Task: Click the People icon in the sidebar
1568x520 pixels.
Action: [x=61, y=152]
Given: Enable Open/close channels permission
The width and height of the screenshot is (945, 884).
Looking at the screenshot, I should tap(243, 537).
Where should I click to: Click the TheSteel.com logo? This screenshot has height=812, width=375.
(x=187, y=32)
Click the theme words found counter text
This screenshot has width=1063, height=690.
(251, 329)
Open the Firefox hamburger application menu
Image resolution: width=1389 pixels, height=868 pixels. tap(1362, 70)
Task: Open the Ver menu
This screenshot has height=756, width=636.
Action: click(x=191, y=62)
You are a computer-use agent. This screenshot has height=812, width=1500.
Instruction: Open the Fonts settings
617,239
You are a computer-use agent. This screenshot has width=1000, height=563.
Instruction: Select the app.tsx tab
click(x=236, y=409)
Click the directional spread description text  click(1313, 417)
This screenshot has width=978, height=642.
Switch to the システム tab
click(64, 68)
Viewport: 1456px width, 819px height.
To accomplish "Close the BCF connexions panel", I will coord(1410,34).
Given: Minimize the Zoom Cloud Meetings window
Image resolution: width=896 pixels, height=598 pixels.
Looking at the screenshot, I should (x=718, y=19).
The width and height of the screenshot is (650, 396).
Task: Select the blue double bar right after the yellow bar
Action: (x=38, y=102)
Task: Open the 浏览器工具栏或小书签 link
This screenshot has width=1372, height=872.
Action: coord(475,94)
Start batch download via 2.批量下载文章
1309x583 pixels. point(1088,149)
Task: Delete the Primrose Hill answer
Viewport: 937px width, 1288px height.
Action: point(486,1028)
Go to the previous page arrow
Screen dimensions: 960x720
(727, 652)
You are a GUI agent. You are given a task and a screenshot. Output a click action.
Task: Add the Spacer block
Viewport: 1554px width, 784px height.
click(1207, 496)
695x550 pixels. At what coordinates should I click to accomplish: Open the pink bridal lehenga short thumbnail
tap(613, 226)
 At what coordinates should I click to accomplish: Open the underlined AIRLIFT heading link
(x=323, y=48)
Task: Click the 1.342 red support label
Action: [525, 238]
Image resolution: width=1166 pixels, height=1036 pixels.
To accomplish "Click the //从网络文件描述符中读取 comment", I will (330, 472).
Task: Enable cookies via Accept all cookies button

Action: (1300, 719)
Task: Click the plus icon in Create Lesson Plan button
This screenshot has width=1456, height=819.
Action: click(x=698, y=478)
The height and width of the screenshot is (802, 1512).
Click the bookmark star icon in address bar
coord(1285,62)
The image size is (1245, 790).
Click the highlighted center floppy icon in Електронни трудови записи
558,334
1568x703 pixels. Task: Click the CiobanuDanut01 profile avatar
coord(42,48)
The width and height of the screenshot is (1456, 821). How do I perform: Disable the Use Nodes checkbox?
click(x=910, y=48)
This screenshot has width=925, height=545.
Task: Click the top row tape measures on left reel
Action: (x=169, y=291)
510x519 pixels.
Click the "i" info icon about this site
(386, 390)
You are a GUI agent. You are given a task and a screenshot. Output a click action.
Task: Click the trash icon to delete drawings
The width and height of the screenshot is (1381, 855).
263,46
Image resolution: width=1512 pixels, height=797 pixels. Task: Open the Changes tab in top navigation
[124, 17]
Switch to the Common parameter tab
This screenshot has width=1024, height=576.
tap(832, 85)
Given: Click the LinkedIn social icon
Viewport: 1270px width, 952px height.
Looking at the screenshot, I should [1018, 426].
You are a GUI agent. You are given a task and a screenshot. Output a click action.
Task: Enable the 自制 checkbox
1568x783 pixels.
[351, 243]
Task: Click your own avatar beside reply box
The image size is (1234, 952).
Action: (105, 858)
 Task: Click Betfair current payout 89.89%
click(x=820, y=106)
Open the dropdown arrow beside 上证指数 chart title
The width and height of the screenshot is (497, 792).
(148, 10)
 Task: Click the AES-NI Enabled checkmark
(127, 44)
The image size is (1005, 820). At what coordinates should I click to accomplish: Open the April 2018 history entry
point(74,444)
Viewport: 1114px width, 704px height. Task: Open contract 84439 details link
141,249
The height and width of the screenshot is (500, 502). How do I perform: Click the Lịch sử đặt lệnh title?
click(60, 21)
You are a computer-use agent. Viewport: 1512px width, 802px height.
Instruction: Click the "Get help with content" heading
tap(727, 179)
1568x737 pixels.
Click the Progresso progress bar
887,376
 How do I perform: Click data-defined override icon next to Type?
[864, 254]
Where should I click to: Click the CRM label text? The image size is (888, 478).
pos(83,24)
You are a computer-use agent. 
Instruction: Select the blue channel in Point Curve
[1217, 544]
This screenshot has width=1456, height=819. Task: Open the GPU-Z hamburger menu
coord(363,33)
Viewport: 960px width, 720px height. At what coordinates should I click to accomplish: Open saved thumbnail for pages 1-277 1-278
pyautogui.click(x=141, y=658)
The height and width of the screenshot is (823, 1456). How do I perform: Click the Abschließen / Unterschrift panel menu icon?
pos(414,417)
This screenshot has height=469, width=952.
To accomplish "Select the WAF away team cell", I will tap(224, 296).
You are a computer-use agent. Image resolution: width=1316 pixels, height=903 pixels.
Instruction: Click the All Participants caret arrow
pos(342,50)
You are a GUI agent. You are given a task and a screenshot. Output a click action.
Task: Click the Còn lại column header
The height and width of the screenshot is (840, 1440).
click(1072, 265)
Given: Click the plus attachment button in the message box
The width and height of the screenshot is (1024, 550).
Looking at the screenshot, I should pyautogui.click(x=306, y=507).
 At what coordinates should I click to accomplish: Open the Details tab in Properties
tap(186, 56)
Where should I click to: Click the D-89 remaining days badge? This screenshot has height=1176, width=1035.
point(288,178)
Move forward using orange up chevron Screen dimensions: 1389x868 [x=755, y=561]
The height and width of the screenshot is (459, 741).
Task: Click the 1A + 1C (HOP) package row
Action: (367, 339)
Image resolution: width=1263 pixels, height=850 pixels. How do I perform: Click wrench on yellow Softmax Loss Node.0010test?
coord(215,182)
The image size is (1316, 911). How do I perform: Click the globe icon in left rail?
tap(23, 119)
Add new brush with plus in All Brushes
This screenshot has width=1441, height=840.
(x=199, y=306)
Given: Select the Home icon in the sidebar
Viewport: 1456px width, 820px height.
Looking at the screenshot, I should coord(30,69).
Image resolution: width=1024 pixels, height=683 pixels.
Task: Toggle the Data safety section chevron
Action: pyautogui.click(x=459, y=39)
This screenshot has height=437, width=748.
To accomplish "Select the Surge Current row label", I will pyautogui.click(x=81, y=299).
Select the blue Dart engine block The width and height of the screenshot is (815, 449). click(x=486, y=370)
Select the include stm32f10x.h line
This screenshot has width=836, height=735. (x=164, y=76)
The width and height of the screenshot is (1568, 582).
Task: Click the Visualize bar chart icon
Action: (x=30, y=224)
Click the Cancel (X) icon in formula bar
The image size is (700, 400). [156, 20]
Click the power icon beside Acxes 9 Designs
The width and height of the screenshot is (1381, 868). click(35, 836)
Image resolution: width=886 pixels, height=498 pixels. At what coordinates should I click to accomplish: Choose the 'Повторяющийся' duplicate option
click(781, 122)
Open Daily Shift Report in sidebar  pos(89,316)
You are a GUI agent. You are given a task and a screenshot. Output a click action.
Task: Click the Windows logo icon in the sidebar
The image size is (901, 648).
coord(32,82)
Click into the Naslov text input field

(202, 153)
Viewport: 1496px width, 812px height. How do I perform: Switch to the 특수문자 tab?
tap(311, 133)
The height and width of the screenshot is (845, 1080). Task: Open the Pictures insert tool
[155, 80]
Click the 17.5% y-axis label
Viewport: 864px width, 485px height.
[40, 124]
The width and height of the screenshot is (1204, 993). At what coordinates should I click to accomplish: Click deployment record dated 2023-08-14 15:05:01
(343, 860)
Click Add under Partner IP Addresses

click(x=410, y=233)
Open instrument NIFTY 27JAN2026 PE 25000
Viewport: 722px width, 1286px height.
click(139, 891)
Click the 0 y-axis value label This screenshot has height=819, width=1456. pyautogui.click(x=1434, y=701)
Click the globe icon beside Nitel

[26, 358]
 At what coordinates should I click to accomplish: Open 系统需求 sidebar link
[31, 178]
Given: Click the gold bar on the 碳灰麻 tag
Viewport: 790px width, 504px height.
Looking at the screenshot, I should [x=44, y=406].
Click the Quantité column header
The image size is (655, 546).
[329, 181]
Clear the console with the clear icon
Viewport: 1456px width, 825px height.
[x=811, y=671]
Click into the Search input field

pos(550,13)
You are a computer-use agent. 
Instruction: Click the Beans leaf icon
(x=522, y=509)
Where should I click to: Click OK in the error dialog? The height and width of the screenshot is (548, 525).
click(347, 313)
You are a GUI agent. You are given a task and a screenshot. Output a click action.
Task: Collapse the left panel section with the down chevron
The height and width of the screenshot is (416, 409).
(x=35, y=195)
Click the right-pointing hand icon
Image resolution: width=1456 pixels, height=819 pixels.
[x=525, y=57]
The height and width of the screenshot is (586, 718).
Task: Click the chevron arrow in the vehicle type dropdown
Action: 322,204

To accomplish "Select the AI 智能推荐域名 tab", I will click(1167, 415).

» **GIVEN EXERCISE**:
Copy out everything from the start of the records above down to the line containing "Image resolution: width=1389", with both ends included.

» **RESULT**:
Task: Click the People icon in the sidebar
1568x520 pixels.
Action: [x=61, y=152]
Given: Enable Open/close channels permission
The width and height of the screenshot is (945, 884).
Looking at the screenshot, I should tap(243, 537).
Where should I click to: Click the TheSteel.com logo? This screenshot has height=812, width=375.
(x=187, y=32)
Click the theme words found counter text
This screenshot has width=1063, height=690.
(251, 329)
Open the Firefox hamburger application menu
Image resolution: width=1389 pixels, height=868 pixels. tap(1362, 70)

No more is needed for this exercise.